----- Passage provided -----
Soil contamination with spillage lubricant oils generally results from leaking underground storage tanks, pipelines and accidental spills [4, 16]. Air-flushing technique involves introducing forced air into the artificially contaminated soil to encourage removal of contaminants. Air flushing is a cost-effective, time-efficient system for the remediation of volatile organic compounds (VOCs), particularly dissolved petroleum hydrocarbon and/or biodegradable contaminants [14, 15, 18]. Two mechanisms suggested for air flushing to reduce the dissolved organic compounds in subsurface area: (1) physical stripping (volatilization) as air moves through the aquifer and (2) aerobic biodegradation of VOCs through increased oxygen supply [7].

Surfactants enhance organic contaminant act by two mechanisms. First, surfactants reduce the interfacial tension between water and contaminants that slow the mobility of the organic components, thereby, surfactants can be able to transfer the hydrophobic organic compounds (HOCs) to the mobile phase [1]. Secondly, surfactants are capable of forming aggregates known as micelles, thus solubilizing HOCs. Numerous studies have indicated that surfactants can enhance recoveries of non-aqueous phase liquids [6, 17].

Urum et al. [22], study removal of crude oil from soil using air flushing assisted stirred tank reactors. Two surfactants (rhamnolipid and SDS) were tested and the effects of different parameters (i.e., temperature, surfactant concentrations, washing time, volume/mass ratio) were investigated under varying washing modes namely, stirring only, air flushing only and the combination of stirring and air flushing.
-----
■ Complete the following:
a - In the passage on soil remediation, what are the aggregates that surfactants can form called?
b - Please list every parameter whose effects Urum et al. investigated, according to the passage on soil remediation.
----- Record set -----
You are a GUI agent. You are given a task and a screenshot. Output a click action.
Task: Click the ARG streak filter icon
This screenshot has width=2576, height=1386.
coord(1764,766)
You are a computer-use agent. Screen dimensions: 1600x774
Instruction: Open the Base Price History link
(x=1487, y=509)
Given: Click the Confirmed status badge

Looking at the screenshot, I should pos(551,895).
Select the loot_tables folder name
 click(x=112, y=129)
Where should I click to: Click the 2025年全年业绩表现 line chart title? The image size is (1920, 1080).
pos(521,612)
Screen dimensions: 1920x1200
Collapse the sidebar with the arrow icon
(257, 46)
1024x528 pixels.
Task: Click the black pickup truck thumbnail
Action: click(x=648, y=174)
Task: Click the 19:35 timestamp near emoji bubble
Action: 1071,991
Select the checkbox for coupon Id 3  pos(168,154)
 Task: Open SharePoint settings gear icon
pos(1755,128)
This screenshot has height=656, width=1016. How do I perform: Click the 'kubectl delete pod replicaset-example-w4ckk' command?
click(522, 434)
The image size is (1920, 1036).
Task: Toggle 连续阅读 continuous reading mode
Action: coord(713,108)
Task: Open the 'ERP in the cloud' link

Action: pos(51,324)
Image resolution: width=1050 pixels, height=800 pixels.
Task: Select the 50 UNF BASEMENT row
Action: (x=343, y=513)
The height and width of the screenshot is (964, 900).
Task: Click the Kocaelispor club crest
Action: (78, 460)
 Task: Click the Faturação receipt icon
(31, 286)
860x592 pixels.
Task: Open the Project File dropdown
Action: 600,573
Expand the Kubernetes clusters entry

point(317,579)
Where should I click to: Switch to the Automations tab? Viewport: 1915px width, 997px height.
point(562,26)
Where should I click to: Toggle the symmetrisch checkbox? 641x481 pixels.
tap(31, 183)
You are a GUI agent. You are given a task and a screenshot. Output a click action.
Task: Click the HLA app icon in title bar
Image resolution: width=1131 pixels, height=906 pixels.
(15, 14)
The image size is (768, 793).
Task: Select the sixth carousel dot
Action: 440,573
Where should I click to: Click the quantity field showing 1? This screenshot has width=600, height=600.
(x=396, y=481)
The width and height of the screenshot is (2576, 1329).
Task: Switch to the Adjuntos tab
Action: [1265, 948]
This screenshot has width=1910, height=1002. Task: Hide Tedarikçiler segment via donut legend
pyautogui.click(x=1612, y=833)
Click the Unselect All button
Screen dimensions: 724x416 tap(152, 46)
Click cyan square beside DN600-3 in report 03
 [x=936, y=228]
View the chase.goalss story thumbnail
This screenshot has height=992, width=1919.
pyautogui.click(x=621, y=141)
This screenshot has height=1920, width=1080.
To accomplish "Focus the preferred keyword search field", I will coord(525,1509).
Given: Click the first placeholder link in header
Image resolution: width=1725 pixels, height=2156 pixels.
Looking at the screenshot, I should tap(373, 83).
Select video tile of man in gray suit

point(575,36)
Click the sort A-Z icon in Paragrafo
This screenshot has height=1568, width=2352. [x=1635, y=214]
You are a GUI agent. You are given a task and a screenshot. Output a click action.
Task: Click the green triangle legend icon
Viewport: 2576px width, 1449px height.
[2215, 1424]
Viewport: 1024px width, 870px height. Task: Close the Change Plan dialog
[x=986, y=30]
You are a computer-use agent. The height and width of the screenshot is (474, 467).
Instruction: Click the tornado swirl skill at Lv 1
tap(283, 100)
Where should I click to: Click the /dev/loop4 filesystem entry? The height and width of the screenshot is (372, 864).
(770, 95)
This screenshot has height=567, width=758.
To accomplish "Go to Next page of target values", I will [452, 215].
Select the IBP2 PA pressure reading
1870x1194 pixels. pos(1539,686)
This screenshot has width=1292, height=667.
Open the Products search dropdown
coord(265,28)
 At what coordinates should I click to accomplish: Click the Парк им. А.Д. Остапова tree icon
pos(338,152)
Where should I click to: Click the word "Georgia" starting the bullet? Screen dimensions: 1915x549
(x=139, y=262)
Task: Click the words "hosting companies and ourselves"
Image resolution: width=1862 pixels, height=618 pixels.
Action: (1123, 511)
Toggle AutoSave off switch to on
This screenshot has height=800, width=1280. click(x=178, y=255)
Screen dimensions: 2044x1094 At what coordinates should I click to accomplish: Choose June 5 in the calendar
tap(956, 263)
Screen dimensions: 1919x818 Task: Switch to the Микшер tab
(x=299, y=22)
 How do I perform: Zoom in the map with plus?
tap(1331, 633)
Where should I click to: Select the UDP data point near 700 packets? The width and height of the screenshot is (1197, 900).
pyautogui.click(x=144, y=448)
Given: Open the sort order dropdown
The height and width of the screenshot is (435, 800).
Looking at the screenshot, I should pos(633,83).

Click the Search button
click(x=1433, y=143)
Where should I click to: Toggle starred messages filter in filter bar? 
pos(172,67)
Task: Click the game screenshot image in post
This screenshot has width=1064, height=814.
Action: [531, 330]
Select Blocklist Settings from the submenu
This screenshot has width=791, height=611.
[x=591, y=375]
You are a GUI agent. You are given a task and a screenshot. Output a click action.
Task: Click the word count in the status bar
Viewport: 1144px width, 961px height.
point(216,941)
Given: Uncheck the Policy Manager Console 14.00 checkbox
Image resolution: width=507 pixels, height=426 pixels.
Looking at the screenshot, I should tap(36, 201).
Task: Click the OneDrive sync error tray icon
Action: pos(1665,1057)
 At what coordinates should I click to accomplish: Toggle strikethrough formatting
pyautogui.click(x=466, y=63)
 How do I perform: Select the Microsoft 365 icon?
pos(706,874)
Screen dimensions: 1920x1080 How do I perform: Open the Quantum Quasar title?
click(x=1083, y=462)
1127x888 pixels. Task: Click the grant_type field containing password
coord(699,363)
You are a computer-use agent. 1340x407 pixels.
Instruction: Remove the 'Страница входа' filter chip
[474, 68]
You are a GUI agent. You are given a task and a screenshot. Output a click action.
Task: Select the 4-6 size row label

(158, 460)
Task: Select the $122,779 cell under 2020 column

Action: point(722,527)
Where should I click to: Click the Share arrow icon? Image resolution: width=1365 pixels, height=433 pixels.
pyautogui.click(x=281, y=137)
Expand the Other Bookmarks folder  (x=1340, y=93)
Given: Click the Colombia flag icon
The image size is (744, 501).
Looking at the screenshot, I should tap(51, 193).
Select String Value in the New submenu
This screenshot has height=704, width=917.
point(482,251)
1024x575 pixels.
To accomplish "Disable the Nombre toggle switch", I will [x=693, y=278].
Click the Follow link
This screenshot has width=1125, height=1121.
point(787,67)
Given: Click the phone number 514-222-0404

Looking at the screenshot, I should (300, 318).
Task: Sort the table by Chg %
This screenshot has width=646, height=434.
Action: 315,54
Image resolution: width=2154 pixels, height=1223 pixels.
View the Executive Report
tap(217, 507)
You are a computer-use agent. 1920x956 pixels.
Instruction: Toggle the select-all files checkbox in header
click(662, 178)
-----
■ Responses in order:
a - Micelles

b - Temperature, surfactant concentrations, washing time, volume/mass ratio